What this task involves → Please copy each line in the records below that contains the string "will".

Extracted data entries
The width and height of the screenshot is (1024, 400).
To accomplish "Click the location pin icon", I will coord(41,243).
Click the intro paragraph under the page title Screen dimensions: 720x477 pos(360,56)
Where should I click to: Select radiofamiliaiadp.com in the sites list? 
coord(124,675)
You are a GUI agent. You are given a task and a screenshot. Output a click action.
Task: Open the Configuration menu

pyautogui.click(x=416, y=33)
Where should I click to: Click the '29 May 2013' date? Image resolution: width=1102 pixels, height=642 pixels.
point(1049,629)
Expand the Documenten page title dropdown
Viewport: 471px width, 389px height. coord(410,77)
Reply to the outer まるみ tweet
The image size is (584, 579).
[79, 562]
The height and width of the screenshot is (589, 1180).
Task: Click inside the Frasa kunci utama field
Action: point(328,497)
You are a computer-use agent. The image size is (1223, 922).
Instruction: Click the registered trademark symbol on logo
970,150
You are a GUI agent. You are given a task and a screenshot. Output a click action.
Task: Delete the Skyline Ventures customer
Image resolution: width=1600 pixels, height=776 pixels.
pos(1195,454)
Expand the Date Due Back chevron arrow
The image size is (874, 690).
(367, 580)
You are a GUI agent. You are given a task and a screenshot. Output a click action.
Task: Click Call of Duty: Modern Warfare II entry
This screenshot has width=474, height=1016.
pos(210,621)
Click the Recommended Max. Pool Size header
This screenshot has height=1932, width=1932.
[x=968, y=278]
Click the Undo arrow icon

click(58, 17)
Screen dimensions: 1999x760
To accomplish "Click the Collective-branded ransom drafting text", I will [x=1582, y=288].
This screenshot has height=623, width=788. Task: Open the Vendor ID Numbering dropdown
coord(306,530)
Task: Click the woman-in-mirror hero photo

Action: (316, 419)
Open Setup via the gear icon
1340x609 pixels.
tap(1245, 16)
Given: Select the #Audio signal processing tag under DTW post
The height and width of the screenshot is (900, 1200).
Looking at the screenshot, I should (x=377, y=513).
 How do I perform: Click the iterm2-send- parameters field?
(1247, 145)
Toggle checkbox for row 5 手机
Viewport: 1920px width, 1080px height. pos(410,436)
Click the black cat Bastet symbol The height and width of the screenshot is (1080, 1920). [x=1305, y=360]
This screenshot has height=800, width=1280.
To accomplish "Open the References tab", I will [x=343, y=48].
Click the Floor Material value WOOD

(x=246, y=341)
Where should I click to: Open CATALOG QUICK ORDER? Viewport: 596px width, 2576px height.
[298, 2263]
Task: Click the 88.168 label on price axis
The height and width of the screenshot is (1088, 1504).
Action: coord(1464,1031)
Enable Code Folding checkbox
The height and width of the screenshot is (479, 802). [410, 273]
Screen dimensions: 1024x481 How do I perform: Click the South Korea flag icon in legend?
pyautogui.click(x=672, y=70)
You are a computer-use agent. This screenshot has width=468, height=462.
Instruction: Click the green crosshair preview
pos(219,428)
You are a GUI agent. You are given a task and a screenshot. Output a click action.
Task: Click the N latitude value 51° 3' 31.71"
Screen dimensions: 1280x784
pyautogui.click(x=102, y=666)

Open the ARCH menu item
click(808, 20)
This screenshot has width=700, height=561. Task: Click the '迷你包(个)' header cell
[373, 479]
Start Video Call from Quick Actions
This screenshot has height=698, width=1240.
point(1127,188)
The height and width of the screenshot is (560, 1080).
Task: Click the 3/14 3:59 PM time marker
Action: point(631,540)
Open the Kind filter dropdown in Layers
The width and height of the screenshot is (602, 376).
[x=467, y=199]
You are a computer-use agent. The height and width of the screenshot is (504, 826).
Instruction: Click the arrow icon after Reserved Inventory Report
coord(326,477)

Written answer →
To accomplish "Click the location pin icon", I will coord(41,243).
To accomplish "Click the Collective-branded ransom drafting text", I will [x=1582, y=288].
To accomplish "Open the References tab", I will [x=343, y=48].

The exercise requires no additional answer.